Hippocampal vulnerability to hyperhomocysteinemia worsens pathological outcomes of mild traumatic brain injury in rats

Flaubert Tchantchou; Ru-Ching Hsia; Adam Puche; Gary Fiskum

doi:10.1177/11795735231160025

Hippocampal vulnerability to hyperhomocysteinemia worsens pathological outcomes of mild traumatic brain injury in rats

J Cent Nerv Syst Dis. 2023 Mar 6:15:11795735231160025. doi: 10.1177/11795735231160025. eCollection 2023.

Authors

Flaubert Tchantchou¹, Ru-Ching Hsia², Adam Puche³, Gary Fiskum¹

Affiliations

¹ Department of Anesthesiology, University of Maryland School of Medicine, Baltimore, MD, USA.
² Department of Oncology and Diagnostic Services and Center for Innovative Biomedical Resources, University of Maryland School of Dentistry and School of Medicine, Baltimore, MD, USA.
³ Department of Anatomy and Neurobiology, University of Maryland School of Medicine, Baltimore, MD, USA.

Abstract

Background: Mild traumatic brain injury (mTBI) generally resolves within weeks. However, 15-30% of patients present persistent pathological and neurobehavioral sequelae that negatively affect their quality of life. Hyperhomocysteinemia (HHCY) is a neurotoxic condition derived from homocysteine accumulation above 15 μM. HHCY can occur in diverse stressful situations, including those sustained by U.S. active-duty service members on the battlefield or during routine combat practice. Mild-TBI accounts for more than 80% of all TBI cases, and HHCY exists in 5-7% of the general population. We recently reported that moderate HHCY exacerbates mTBI-induced cortical injury pathophysiology, including increased oxidative stress. Several studies have demonstrated hippocampus vulnerability to oxidative stress and its downstream effects on inflammation and cell death.

Objective: This study aimed to assess the deleterious impact of HHCY on mTBI-associated hippocampal pathological changes. We tested the hypothesis that moderate HHCY aggravates mTBI-induced hippocampal pathological changes.

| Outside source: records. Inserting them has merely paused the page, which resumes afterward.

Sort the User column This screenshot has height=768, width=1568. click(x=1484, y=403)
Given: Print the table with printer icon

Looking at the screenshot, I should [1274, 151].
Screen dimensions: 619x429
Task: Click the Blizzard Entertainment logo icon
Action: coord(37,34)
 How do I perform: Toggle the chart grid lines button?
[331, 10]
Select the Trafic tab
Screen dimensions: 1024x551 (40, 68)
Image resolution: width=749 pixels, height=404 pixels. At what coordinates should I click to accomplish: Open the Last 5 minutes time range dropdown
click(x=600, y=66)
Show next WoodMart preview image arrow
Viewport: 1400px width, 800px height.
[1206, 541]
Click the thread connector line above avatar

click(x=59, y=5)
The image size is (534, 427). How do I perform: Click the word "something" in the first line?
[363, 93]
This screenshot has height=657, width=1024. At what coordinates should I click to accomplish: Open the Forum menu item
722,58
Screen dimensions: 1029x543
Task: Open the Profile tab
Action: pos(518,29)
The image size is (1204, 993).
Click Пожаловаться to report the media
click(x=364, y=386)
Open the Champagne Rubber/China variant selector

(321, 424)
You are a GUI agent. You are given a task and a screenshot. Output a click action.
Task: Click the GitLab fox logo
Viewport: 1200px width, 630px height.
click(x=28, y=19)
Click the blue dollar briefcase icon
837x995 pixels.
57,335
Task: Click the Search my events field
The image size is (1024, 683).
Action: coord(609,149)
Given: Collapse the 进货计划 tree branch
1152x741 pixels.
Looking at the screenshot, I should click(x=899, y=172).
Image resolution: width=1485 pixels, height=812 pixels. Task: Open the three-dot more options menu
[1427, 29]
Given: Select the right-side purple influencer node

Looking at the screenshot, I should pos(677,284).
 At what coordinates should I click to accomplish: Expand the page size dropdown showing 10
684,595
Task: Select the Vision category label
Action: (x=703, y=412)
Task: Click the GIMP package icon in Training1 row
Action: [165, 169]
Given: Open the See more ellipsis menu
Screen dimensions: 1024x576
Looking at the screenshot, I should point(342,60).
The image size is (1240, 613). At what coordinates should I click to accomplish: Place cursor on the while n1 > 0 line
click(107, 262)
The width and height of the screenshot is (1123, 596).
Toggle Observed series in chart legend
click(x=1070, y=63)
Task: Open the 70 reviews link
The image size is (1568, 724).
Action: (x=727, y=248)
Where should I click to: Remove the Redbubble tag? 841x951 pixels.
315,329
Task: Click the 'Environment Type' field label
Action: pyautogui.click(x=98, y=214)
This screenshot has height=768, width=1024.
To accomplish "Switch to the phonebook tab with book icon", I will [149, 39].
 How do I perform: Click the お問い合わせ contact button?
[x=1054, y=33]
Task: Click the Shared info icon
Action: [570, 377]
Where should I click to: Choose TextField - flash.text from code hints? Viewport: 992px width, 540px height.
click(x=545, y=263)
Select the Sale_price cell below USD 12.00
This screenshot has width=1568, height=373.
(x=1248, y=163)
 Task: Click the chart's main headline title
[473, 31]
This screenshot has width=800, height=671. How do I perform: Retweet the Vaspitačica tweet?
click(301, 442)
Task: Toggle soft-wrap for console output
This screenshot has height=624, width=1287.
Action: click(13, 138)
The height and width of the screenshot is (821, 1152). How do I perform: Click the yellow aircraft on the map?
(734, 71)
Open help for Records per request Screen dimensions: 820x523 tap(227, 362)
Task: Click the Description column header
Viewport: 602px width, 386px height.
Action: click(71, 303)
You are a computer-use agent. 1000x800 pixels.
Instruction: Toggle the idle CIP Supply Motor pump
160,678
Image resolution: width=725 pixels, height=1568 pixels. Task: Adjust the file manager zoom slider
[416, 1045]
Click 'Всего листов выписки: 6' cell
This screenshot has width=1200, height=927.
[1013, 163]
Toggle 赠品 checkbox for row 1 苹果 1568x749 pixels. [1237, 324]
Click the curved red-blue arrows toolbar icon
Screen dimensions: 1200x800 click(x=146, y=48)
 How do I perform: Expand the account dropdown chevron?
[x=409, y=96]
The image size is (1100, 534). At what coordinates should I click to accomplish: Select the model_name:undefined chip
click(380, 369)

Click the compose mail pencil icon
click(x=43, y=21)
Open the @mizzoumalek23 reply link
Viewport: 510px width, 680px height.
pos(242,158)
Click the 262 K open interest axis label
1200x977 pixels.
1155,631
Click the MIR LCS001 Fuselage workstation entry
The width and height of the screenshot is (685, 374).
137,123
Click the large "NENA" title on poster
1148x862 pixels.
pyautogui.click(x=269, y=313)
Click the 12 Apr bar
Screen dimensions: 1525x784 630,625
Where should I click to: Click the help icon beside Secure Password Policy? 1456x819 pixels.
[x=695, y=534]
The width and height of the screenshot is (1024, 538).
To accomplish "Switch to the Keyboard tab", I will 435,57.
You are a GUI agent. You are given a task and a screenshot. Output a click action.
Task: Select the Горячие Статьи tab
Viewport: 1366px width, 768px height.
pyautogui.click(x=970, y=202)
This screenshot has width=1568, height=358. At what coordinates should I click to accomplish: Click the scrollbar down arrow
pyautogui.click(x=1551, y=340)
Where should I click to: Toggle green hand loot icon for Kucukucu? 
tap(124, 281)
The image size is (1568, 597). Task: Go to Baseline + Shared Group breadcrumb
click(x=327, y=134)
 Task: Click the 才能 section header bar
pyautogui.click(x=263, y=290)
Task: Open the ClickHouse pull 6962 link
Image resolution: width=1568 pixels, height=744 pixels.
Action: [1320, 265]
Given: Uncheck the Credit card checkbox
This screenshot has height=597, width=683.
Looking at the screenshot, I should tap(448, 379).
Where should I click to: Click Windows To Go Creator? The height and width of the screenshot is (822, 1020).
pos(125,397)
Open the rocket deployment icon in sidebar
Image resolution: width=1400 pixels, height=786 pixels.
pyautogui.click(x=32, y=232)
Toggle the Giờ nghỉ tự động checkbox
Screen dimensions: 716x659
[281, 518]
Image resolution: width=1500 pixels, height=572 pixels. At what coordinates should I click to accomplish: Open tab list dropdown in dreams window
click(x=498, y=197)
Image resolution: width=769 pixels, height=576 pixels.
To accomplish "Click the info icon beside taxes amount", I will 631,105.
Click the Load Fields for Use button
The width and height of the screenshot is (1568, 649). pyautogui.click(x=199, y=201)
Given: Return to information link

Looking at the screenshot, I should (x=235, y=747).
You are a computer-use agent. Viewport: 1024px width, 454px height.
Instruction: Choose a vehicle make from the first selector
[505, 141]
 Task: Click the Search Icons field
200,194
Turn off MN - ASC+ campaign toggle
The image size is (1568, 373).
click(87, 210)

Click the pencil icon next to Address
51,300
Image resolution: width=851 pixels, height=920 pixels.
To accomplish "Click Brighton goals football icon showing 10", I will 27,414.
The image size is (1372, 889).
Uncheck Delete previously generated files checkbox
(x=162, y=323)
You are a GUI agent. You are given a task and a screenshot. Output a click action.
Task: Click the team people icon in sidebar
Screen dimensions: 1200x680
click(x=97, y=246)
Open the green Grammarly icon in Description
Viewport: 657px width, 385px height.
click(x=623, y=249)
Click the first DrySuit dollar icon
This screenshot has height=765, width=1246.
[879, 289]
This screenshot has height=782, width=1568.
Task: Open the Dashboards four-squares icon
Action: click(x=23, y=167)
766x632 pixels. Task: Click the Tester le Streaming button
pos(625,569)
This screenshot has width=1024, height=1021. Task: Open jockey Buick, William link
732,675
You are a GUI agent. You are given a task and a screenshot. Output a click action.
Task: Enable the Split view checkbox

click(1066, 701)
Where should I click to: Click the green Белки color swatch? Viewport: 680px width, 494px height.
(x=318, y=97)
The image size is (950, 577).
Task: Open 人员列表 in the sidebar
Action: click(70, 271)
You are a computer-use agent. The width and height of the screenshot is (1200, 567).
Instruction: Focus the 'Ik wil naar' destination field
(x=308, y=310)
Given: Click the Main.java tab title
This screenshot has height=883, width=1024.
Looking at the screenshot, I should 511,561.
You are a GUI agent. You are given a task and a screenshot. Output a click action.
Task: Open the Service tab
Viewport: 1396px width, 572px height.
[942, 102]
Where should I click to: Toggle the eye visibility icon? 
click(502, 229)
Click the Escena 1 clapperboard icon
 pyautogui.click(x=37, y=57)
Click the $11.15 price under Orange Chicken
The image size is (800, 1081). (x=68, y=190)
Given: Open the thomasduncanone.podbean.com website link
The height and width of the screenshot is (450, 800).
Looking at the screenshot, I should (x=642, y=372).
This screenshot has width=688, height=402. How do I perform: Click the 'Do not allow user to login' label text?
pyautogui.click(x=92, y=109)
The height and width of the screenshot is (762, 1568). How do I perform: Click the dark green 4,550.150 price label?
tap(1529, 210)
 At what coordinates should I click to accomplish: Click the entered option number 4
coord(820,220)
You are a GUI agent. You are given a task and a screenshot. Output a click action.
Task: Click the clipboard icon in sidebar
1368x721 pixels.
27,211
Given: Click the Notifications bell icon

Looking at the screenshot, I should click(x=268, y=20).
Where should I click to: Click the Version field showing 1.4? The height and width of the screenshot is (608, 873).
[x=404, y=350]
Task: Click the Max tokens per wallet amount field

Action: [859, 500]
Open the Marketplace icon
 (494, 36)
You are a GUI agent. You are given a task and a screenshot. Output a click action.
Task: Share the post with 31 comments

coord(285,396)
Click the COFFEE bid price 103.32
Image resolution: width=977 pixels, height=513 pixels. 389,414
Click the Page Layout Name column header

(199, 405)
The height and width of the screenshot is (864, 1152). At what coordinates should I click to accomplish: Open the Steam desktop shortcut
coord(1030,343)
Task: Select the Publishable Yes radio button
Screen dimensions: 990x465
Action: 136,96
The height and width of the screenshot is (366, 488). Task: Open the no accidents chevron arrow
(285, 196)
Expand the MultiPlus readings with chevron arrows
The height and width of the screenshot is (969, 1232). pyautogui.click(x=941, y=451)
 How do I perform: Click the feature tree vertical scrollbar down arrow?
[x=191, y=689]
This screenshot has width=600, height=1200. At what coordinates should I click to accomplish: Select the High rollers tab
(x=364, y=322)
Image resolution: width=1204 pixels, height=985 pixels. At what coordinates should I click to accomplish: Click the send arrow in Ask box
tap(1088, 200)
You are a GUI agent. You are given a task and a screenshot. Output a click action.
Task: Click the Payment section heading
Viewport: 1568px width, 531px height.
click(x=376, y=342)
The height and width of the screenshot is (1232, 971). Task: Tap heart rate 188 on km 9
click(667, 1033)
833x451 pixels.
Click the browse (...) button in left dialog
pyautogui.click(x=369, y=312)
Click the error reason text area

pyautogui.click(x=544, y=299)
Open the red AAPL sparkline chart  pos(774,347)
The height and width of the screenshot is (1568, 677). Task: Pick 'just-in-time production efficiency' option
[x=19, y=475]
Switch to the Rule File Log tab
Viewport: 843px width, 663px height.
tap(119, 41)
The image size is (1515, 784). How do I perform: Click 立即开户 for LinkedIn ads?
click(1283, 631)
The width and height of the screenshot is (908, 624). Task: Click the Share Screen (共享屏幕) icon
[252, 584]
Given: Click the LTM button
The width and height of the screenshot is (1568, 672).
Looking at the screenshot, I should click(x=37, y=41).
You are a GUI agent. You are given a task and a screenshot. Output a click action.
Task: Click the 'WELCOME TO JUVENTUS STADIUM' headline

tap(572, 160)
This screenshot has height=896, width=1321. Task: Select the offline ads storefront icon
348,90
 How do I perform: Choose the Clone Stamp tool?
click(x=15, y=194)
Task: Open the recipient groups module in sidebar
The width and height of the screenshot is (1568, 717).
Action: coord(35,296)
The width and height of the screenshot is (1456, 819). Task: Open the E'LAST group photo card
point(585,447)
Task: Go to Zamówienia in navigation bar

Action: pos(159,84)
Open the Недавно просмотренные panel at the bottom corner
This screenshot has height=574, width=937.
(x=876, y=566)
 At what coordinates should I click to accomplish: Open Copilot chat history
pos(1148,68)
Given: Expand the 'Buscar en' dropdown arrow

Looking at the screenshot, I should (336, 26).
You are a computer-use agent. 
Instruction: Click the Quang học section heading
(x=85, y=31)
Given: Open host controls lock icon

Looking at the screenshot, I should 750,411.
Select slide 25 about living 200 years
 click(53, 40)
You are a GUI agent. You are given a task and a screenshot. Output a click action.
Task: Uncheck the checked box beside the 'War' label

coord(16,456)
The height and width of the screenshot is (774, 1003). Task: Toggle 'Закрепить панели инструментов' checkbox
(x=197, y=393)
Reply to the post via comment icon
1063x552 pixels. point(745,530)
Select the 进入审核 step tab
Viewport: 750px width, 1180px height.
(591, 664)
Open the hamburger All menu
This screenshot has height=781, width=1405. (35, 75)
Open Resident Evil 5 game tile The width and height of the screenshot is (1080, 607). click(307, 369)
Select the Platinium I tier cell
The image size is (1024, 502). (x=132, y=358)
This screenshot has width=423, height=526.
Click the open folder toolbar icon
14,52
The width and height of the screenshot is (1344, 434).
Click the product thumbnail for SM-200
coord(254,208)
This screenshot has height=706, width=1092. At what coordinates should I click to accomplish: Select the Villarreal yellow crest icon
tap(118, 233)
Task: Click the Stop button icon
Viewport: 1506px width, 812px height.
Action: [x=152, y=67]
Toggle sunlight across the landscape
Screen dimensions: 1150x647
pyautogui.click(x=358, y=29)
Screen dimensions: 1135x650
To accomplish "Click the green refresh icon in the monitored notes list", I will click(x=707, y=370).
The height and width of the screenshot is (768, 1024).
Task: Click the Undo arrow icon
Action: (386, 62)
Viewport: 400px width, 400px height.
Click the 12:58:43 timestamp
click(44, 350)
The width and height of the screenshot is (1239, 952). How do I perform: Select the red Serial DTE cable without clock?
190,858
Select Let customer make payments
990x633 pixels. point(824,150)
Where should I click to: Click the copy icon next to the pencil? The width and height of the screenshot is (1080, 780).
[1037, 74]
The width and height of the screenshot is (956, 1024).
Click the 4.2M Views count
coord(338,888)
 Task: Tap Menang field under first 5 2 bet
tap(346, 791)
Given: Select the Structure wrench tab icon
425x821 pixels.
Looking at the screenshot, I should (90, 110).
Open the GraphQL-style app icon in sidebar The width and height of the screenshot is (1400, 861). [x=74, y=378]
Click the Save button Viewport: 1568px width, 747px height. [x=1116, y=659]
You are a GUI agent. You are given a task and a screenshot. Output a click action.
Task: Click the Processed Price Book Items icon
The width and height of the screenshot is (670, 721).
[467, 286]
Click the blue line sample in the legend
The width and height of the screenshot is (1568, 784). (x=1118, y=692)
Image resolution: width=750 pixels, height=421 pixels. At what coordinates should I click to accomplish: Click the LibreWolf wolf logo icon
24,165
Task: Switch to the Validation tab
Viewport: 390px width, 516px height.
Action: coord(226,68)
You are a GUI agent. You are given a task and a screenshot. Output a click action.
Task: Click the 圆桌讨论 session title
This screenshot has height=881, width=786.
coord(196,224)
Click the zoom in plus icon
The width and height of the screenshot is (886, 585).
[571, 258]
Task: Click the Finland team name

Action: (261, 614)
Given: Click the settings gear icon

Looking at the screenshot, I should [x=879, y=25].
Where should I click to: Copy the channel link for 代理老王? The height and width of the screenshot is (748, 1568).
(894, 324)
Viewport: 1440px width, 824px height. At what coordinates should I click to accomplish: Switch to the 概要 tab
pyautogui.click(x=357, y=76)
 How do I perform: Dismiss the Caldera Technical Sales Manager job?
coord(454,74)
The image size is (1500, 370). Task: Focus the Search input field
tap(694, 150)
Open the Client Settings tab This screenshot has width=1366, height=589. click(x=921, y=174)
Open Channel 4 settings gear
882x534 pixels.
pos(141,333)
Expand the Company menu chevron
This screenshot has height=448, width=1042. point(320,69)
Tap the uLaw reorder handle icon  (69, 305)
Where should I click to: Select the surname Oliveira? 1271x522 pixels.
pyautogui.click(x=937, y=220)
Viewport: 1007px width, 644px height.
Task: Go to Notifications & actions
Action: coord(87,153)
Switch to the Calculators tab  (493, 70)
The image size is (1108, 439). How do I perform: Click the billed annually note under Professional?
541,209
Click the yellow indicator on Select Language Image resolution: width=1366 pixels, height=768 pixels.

Methods: HHCY was induced in adult male Sprague-Dawley rats with a high methionine dose. Rats were then subjected to mTBI by controlled cortical impact under sustained HHCY. Blood plasma was assessed for homocysteine levels and brain tissue for markers of oxidative stress, blood-brain barrier integrity, and cell death. Endothelial cell ultrastructure was assessed by Electron Microscopy and working memory performance using the Y maze test.

Results: HHCY increased the hippocampal expression of nitrotyrosine in astroglial cells and decreased tight junction protein occludin levels associated with the enlargement of the endothelial cell nucleus. Furthermore, HHCY altered the expression of apoptosis-regulating proteins α-ii spectrin hydrolysis, ERK1/2, and AKT phosphorylation, mirrored by exacerbated mTBI-related hippocampal neuronal loss and working memory deficits.

Conclusion: Our findings indicate that HHCY is an epigenetic factor that modulates mTBI pathological progression in the hippocampus and represents a putative therapeutic target for mitigating such physiological stressors that increase severity.

Keywords: electron microscopy; neuronal cell death; oxidative stress; rat; traumatic brain injury.